Senado reduz ritmo de votações; 54 das 81 cadeiras estarão em disputa
Calendário de Davi Alcolumbre prevê semanas de esforço concentrado e sessão presencial a partir de 31 de agosto

Senado reduziu o ritmo de votações com o início da campanha eleitoral.
Com 54 das 81 cadeiras em disputa nas eleições de outubro, a Casa só prevê nova rodada de votações a partir de 31 de agosto.
O presidente do Senado, Davi Alcolumbre (União-AP), anunciou em julho um calendário especial para concentrar trabalhos durante a campanha; o Senado realizou sessões deliberativas em 11, 12 e 13 de agosto.
A primeira rodada ocorreu às vésperas do início oficial da campanha, liberada em 16 de agosto, e foi realizada de forma semipresencial; Câmara e Senado alinharam o modelo para períodos semelhantes.
A próxima rodada será presencial: Alcolumbre convocou os senadores a Brasília para trabalhos entre o fim de agosto e o início de setembro.
Entre as matérias que podem avançar nesse período estão a PEC do fim da escala 6x1 e a PEC da Segurança Pública; ambas foram recebidas pela Comissão de Constituição e Justiça.
As PECs exigem ao menos 49 votos em dois turnos por tratarem de mudança constitucional, e a eleição de outubro renovará dois terços do Senado, com dois senadores por Estado e pelo Distrito Federal.
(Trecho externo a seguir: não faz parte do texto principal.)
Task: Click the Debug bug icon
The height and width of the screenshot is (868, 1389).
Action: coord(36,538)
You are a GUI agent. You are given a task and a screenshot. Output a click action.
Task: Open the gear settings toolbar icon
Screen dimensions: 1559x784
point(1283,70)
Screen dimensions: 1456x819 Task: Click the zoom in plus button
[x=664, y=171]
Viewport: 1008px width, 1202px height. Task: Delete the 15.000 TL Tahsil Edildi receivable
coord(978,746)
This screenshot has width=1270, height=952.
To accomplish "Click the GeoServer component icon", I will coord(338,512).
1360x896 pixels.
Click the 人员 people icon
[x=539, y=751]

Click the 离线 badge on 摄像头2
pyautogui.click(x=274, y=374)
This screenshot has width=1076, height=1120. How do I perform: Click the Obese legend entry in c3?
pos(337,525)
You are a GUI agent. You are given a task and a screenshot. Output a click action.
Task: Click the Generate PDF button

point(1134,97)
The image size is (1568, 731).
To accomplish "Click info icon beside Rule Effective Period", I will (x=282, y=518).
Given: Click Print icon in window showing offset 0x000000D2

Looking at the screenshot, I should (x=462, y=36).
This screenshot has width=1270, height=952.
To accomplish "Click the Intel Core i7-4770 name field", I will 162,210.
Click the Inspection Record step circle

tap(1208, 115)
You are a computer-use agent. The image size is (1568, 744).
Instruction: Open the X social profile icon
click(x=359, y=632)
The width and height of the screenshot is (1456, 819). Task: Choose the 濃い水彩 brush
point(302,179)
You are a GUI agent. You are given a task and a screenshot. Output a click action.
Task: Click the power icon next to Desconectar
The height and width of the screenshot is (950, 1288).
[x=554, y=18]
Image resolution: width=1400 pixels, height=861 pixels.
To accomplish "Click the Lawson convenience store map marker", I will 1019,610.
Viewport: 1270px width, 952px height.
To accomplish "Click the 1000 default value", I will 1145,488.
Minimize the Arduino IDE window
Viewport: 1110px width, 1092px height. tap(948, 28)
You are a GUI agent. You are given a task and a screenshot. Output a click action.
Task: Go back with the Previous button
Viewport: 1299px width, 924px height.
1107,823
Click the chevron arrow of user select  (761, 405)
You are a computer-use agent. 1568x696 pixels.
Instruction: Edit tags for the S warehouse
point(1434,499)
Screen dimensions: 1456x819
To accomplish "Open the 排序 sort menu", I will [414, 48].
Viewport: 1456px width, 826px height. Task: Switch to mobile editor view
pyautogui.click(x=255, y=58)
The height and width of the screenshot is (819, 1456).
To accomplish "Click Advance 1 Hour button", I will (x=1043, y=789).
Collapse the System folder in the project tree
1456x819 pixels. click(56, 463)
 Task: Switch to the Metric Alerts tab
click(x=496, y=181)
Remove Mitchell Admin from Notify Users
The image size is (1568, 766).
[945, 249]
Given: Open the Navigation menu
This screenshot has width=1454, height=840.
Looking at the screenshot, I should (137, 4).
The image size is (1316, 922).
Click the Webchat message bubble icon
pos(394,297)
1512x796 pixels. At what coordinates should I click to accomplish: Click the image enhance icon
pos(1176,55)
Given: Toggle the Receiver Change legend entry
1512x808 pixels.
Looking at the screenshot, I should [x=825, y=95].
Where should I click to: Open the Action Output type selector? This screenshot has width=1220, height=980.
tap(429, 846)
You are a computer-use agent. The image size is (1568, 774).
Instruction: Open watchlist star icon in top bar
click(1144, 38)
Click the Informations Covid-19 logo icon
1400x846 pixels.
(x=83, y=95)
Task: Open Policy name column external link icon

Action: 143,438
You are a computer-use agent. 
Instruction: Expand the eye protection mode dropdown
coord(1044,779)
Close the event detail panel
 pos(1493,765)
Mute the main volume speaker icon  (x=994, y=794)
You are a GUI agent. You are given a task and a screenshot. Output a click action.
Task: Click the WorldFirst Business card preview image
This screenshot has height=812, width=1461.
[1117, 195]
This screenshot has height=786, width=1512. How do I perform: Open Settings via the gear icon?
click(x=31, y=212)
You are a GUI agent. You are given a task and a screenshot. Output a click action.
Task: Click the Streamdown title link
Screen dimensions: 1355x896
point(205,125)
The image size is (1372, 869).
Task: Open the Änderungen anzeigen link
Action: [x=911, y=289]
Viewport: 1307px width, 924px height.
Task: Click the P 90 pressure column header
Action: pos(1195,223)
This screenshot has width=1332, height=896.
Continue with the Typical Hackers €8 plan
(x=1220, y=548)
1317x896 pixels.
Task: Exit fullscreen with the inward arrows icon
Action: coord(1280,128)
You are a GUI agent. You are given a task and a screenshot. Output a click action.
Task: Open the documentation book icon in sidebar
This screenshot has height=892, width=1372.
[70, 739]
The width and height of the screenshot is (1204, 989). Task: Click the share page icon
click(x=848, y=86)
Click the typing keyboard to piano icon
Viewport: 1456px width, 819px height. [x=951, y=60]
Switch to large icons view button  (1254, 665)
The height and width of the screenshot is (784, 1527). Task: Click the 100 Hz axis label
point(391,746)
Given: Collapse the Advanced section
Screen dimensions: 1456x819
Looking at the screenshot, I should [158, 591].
54 — cadeiras do Senado em disputa em outubro
81 — total de cadeiras no Senado
11 a 13 de agosto — sessões deliberativas realizadas
16 de agosto — início oficial da campanha eleitoral
31 de agosto — início previsto da próxima rodada de votações
49 votos — mínimo necessário para aprovar PEC constitucional, em dois turnos
"A organização do calendário busca compatibilizar a atividade legislativa com as demandas do período eleitoral", disse Davi Alcolumbre ao anunciar o planejamento.
Próximo passo: senadores convocados devem comparecer presencialmente a Brasília para o esforço concentrado entre o fim de agosto e o início de setembro, quando as PECs poderão avançar após análise em comissões.